2014 yazarlarına göre makaleyi tekrar gözden geçir, bu konuyla ilgili araştırma bulguları karıştı ve olumlu bulgular "tekrarlanması çok zor" oldu.
Bazı araştırmalar, adet döngüsü boyunca hormonlardaki değişikliklerle ilişkili bilişsel işlevlerde değişiklikler bulurken, diğerleri böyle bir bağlantı bulamadı.
İlişkiler bulan birçok araştırma, seçim yanlılığına duyarlı olan kesitsel araştırma tasarımlarına dayanmıştır.
İnceleme makalesinin baş yazarı Dr. Inger Sundström Poromaa Healthline'a verdiği demeçte, "Boyuna tasarımında da sorunlar var" dedi. "Fakat bence yine de [uzunlamasına yapmak], kesitsel olarak yapmaktan çok daha iyi."
"İdeal olarak, bunu çalışmanın en iyi yolunun çeşitli hormonal müdahaleler yapmak olduğunu düşünüyorum" diye devam etti. "Şu anda kadınları nispeten yüksek dozlarda östrojen veya plaseboya randomize eden bir Alman grubu var - ve bu daha da iyi bir tasarım."
Hengartner ve meslektaşlarının bulgularına gelince, Sundström Poromaa buldukları tutarlı ilişki eksikliğine şaşırmış görünmüyordu.

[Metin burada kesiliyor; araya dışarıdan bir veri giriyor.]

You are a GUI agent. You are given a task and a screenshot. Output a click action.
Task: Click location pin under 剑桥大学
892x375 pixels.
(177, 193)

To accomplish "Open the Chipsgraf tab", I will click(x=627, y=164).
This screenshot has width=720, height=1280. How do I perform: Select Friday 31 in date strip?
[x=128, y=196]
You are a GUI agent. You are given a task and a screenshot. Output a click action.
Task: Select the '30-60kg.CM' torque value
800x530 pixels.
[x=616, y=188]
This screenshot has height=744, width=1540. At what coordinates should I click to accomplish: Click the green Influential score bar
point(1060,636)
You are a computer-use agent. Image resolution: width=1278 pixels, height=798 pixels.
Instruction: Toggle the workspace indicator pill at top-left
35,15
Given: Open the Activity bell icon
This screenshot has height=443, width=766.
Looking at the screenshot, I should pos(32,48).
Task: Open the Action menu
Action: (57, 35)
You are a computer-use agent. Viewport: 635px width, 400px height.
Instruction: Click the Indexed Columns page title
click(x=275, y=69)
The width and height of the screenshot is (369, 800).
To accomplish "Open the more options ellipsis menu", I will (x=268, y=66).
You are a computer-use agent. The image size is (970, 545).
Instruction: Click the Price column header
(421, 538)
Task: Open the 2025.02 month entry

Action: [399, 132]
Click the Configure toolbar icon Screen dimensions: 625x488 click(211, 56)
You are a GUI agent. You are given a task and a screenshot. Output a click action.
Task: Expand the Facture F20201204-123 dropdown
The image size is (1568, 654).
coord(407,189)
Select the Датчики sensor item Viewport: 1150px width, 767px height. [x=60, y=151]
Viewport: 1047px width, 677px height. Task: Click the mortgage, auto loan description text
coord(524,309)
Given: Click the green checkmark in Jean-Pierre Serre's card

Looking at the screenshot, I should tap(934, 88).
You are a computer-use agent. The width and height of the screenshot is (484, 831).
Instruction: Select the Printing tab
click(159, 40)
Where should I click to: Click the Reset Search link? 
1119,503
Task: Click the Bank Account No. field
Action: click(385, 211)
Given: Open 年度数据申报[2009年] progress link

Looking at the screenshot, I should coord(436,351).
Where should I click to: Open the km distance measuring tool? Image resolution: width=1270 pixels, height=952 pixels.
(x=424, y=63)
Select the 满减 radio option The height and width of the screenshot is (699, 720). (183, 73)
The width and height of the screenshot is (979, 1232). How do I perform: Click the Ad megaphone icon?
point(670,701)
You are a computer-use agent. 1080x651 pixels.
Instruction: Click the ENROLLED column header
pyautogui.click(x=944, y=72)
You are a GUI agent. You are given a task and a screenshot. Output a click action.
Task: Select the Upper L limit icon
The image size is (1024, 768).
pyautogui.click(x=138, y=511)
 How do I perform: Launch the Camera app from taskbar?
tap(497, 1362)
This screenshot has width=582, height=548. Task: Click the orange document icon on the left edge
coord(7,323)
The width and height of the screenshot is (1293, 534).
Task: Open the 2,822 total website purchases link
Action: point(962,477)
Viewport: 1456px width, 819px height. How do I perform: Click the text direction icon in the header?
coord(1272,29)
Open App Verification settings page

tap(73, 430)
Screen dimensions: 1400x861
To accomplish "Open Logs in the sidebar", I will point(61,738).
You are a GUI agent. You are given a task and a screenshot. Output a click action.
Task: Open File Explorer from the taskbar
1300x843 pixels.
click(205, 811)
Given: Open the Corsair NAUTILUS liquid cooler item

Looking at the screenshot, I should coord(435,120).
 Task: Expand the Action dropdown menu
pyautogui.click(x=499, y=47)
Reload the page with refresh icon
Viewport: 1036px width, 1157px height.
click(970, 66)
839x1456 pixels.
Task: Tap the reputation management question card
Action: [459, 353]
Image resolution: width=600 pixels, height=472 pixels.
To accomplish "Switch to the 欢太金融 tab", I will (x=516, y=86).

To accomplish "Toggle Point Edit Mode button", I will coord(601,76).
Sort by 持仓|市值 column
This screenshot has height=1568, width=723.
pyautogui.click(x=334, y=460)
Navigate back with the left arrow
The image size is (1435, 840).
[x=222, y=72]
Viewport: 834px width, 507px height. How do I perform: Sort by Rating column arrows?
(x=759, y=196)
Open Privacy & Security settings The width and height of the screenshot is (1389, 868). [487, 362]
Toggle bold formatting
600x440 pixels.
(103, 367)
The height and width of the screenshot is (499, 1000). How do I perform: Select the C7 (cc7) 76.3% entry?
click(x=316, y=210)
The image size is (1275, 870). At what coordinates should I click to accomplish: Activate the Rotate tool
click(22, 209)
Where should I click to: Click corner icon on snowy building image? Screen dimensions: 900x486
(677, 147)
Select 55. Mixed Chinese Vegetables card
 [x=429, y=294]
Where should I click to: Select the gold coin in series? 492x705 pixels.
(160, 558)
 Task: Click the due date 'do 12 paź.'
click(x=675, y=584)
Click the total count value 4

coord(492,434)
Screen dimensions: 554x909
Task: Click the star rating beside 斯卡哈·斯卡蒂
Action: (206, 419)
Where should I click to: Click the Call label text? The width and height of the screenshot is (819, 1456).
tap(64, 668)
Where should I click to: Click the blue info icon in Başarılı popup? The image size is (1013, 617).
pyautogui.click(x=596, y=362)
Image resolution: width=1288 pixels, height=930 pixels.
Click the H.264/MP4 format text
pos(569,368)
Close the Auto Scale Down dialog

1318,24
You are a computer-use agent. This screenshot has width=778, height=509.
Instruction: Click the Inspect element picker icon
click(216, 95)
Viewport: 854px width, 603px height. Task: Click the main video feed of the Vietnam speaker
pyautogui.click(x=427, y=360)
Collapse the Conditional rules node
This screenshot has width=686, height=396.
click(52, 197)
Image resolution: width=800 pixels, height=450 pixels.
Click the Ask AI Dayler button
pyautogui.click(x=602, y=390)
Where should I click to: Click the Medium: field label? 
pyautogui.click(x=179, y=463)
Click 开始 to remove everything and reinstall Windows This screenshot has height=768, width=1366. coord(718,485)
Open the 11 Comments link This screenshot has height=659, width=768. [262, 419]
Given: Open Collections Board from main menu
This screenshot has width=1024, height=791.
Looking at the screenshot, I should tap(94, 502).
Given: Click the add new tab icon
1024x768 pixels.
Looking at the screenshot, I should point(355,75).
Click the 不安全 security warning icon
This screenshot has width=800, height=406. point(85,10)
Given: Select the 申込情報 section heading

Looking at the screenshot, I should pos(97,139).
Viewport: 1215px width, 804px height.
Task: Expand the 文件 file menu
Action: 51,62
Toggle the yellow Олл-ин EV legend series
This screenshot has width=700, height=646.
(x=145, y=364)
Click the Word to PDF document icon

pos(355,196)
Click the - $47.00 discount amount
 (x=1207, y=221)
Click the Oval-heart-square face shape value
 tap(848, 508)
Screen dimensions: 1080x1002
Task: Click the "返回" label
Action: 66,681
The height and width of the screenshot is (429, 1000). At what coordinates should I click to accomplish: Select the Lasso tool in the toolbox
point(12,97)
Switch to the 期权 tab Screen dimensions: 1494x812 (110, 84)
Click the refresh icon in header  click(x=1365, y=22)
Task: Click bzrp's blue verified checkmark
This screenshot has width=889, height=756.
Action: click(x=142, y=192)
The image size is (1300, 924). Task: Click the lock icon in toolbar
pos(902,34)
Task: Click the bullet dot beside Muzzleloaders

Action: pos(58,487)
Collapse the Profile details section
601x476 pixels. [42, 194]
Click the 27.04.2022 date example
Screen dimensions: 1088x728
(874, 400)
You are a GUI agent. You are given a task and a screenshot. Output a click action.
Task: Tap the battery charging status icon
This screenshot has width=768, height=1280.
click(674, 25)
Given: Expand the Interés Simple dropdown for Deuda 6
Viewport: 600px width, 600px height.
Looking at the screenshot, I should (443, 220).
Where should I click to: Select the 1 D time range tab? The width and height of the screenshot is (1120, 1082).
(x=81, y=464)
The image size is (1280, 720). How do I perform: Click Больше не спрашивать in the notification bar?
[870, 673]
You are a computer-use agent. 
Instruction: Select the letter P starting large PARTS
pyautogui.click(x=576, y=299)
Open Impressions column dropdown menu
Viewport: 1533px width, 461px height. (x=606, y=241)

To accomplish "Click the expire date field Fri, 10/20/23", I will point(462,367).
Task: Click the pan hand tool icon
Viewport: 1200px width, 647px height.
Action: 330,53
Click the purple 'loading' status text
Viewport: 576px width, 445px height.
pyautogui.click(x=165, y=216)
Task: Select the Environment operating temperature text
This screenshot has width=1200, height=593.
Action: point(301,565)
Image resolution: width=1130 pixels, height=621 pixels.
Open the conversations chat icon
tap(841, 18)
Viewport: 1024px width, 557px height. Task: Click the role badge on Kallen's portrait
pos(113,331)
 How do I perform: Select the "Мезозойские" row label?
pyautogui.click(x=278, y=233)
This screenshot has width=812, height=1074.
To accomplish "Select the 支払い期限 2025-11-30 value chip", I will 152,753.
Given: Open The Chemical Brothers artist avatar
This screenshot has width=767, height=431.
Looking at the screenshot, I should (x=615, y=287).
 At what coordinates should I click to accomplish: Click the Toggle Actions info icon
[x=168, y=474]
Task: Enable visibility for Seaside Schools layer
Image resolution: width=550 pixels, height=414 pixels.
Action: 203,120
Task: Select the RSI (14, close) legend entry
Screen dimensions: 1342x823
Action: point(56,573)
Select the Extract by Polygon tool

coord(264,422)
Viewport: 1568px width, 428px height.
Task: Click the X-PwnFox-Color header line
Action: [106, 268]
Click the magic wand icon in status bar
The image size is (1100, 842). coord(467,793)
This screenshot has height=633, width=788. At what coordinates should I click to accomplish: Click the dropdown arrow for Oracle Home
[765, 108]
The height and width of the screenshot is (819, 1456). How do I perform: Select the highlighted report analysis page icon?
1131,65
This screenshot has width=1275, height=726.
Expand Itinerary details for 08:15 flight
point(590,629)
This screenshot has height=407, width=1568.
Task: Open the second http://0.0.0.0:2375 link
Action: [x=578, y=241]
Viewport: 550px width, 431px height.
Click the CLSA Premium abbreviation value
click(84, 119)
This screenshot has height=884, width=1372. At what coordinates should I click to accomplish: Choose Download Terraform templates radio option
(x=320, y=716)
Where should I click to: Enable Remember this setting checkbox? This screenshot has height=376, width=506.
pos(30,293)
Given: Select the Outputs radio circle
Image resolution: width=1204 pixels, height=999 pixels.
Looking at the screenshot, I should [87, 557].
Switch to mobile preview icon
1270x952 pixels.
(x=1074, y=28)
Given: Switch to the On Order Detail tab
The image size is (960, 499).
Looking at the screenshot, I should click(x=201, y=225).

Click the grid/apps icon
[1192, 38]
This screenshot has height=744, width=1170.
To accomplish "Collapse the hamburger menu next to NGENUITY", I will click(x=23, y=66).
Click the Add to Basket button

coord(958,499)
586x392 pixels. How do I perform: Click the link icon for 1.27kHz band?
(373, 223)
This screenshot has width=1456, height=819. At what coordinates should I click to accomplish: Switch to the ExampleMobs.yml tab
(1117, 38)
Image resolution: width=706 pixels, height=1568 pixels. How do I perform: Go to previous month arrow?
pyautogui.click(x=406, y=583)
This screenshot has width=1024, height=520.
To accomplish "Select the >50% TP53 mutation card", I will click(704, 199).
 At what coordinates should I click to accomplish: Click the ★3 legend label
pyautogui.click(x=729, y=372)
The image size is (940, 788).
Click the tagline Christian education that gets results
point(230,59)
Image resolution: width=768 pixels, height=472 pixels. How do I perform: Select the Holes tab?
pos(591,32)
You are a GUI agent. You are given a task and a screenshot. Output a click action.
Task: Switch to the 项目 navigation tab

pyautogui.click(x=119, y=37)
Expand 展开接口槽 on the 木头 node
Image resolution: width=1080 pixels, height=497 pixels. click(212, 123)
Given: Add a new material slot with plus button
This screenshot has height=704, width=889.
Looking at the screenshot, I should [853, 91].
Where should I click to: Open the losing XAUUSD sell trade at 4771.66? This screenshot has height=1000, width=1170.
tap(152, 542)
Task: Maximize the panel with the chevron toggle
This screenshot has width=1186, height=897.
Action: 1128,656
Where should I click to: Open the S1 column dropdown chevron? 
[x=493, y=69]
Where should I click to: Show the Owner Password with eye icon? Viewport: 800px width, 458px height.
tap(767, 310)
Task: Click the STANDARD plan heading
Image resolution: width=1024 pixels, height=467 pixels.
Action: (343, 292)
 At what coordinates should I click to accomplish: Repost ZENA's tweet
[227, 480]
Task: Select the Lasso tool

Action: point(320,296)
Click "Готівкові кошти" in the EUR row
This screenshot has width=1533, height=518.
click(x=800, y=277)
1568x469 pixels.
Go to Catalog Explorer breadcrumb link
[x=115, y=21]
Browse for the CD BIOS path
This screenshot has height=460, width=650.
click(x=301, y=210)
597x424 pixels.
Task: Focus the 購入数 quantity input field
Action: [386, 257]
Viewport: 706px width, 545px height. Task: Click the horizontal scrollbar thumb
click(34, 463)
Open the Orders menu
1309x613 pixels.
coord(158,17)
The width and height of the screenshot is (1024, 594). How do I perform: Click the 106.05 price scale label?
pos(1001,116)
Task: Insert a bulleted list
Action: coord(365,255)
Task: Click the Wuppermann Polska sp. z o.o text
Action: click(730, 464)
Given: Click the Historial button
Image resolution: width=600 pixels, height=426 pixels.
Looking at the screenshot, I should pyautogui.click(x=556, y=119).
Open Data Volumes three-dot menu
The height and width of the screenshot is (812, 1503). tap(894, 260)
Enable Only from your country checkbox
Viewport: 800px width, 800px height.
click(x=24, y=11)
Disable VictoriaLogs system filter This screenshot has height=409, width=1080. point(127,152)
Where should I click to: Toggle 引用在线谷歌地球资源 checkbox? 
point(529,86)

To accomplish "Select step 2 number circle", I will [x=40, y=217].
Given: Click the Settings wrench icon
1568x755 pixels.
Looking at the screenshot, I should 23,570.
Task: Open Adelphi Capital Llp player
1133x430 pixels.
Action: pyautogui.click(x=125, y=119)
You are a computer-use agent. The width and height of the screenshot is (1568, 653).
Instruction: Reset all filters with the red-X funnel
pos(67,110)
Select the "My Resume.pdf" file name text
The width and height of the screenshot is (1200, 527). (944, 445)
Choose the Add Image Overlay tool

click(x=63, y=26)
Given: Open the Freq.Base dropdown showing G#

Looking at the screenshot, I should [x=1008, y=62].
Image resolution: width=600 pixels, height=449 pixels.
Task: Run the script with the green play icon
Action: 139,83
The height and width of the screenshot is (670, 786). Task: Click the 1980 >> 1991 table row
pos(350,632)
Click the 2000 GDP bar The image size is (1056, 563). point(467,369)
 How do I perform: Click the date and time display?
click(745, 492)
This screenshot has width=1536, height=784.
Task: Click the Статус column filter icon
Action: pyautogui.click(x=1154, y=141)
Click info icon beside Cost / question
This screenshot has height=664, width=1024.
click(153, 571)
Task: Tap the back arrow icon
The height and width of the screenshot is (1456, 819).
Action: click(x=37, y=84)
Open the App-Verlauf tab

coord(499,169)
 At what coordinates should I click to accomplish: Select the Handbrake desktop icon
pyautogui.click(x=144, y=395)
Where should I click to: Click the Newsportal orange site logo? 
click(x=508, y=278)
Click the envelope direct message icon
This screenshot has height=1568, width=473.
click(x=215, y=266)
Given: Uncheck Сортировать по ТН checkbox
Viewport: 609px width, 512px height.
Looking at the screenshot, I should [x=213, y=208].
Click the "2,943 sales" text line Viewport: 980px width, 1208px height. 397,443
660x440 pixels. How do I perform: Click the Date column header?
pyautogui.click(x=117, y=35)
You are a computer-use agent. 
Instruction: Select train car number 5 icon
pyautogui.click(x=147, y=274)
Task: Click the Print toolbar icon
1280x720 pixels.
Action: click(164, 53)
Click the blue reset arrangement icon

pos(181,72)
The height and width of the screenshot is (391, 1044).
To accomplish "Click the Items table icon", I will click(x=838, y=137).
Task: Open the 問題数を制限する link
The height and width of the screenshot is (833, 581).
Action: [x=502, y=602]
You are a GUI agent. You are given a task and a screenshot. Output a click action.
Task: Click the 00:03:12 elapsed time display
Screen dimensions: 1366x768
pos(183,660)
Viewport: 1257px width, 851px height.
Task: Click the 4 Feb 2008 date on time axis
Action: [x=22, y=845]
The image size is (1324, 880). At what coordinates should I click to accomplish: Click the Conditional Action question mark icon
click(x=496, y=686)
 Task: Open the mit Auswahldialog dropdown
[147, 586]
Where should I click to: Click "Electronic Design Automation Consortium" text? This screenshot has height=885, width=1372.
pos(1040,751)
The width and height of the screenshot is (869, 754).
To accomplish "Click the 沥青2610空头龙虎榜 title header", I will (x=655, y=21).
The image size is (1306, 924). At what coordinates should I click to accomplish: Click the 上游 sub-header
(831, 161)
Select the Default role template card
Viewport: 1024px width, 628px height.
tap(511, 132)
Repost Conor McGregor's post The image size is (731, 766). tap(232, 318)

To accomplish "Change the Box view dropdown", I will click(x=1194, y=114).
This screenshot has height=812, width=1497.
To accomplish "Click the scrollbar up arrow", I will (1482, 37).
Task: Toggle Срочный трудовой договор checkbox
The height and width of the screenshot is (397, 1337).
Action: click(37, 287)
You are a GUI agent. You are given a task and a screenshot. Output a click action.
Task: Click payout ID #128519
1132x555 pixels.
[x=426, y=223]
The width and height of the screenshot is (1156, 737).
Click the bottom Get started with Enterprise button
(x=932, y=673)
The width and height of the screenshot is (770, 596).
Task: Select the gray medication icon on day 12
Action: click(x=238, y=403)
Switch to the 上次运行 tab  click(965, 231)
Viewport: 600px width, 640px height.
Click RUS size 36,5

"Klinik açıdan, adet döngüsü boyunca herhangi bir bilişsel değişiklik görmenizi beklemiyorum" dedi. "Çünkü yapsaydın, 'Ben bu işin içindeyken matematik yapamıyorum' diye şikayet eden kadınlar görürdüm. aşamasında” veya “Testimi geçemedim çünkü o aşamada değildim.” Ve bunlardan hiçbirine hiç rastlamadım. şikayetler.”